:: Task material ::
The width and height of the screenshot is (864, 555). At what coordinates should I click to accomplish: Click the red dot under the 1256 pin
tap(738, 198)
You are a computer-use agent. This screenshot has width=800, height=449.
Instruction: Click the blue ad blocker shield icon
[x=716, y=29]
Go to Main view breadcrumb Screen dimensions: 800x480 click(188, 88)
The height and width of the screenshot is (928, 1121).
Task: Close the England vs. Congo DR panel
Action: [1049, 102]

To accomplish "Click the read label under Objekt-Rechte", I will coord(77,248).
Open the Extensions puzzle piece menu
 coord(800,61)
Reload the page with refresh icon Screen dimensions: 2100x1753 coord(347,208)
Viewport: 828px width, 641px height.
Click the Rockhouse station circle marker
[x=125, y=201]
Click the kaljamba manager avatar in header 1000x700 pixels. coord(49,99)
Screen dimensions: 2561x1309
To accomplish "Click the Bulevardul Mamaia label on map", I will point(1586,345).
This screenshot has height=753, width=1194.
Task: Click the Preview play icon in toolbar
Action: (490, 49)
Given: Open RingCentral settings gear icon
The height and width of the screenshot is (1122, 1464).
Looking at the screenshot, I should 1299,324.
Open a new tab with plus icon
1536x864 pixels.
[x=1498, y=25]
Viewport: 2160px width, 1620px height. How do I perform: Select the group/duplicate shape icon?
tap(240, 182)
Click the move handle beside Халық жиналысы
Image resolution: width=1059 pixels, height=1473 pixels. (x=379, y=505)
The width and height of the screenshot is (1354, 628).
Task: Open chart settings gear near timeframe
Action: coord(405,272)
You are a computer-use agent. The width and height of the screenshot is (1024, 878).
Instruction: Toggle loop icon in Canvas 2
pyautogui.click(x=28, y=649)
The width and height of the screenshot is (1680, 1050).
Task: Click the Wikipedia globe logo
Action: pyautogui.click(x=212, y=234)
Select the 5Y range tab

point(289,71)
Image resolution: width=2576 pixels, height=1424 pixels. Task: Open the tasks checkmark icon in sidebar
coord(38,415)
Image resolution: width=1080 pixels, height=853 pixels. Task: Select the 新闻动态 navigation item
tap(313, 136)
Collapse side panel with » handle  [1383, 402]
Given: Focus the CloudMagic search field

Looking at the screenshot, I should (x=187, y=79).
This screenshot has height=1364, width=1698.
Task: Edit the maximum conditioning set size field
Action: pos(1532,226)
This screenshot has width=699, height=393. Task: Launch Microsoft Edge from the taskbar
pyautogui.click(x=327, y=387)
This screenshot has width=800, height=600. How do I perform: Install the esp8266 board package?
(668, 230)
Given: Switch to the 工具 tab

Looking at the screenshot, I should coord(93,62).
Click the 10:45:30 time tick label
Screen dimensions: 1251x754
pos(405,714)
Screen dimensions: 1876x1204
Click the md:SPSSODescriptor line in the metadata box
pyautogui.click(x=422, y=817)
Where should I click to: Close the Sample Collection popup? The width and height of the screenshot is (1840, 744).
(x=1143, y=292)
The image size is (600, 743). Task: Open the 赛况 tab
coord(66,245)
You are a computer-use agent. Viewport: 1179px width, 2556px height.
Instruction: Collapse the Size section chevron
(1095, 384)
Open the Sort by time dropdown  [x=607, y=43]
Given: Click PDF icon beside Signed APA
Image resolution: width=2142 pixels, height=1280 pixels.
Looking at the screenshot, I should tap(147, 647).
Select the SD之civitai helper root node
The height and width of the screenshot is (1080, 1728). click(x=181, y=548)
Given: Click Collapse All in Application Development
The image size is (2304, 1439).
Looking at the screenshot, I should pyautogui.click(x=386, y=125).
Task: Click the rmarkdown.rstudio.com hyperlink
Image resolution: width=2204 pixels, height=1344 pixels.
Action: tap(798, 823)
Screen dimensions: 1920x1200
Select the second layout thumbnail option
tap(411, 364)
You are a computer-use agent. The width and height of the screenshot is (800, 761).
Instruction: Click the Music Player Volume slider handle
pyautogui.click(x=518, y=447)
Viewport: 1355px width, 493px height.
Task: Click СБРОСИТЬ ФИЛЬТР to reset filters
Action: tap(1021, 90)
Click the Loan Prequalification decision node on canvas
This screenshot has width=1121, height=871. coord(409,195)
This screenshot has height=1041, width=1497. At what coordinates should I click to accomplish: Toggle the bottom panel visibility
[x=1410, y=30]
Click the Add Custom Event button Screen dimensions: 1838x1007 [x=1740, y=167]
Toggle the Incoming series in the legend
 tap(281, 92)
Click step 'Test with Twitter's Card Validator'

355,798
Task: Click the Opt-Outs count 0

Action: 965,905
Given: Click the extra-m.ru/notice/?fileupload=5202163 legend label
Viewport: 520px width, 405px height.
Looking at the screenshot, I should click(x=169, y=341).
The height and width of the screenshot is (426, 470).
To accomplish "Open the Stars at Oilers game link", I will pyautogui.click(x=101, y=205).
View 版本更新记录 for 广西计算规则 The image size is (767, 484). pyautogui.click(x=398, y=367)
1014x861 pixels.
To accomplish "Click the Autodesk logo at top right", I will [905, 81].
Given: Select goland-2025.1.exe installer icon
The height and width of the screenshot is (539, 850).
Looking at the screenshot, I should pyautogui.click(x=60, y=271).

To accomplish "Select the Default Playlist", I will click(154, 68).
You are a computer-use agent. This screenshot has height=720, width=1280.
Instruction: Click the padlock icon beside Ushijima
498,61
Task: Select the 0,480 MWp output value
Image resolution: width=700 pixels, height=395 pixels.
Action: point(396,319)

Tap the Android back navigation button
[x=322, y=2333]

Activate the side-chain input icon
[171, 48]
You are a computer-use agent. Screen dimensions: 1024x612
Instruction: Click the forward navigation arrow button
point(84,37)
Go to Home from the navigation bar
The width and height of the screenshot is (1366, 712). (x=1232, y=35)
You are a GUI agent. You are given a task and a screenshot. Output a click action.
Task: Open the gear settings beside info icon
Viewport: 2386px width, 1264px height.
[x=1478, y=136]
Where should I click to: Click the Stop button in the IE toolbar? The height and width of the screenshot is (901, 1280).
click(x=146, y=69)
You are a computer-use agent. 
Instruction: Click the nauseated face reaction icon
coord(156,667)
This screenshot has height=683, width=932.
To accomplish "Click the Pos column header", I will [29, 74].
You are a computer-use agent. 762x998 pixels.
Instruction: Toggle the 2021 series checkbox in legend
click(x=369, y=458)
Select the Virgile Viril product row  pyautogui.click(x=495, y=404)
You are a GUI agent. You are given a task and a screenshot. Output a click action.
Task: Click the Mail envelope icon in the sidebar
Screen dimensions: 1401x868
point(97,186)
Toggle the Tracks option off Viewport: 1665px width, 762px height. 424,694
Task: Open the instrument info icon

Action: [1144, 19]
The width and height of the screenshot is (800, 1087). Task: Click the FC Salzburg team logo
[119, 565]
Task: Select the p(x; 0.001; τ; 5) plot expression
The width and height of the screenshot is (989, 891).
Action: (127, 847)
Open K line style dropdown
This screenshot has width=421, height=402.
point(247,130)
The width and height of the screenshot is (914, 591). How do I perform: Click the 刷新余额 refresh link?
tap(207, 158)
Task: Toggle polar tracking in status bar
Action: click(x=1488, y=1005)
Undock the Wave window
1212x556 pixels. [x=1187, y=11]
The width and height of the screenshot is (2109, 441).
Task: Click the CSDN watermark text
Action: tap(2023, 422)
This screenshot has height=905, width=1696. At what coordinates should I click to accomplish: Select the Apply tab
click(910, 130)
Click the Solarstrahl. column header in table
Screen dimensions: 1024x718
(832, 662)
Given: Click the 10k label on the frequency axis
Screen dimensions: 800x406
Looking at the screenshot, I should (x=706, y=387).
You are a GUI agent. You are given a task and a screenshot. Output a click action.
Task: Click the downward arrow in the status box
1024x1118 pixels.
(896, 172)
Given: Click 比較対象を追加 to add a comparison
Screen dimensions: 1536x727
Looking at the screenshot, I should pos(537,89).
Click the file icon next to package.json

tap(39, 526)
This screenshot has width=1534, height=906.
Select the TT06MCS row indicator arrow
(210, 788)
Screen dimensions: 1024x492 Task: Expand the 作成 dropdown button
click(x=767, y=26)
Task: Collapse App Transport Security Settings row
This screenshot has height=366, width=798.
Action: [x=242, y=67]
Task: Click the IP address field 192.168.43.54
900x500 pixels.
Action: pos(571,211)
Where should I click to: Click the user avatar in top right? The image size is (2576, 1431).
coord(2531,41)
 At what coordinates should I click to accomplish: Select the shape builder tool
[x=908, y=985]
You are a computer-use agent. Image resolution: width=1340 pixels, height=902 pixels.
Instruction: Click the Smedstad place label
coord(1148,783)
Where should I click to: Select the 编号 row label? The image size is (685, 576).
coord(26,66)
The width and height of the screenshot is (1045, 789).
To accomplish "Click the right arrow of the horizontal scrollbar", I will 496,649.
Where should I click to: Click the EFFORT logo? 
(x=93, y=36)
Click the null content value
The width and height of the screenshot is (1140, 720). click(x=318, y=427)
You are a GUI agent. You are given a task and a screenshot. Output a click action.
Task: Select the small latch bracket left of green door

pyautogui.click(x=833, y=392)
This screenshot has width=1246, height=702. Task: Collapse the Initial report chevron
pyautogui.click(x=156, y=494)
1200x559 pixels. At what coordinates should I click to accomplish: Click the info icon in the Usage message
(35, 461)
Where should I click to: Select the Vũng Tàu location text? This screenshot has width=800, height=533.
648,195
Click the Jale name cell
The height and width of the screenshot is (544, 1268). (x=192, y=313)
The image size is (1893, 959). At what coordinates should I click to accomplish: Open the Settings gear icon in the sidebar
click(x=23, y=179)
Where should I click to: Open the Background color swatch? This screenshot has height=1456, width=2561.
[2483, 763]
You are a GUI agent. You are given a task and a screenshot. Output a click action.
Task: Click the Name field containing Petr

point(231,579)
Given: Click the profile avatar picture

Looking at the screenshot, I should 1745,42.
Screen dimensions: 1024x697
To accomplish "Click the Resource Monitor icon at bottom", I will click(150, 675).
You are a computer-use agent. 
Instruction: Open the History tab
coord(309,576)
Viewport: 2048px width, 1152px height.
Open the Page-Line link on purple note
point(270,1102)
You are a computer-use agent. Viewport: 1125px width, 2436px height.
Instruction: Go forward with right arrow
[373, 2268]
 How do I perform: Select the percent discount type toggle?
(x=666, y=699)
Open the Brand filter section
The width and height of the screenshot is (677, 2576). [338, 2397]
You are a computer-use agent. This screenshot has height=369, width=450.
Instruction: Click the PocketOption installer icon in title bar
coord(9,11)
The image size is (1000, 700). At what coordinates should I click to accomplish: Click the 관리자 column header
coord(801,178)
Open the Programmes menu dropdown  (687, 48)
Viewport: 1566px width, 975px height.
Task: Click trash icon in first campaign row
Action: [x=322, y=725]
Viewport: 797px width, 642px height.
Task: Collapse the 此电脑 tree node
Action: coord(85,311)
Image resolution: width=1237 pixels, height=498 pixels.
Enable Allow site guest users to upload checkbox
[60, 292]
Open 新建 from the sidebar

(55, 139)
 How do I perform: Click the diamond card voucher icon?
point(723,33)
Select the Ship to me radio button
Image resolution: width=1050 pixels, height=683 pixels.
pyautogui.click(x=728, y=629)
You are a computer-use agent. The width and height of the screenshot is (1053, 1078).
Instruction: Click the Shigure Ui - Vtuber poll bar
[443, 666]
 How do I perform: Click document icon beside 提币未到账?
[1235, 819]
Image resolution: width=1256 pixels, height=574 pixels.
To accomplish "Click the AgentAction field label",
:::
• Directive:
Extract the stretch of the listing from the line containing "Where should I click to: Open" through the line containing "point(231,579)", and reproduce those lines verbatim.

• Solution for this task:
Where should I click to: Open the Background color swatch? This screenshot has height=1456, width=2561.
[2483, 763]
You are a GUI agent. You are given a task and a screenshot. Output a click action.
Task: Click the Name field containing Petr

point(231,579)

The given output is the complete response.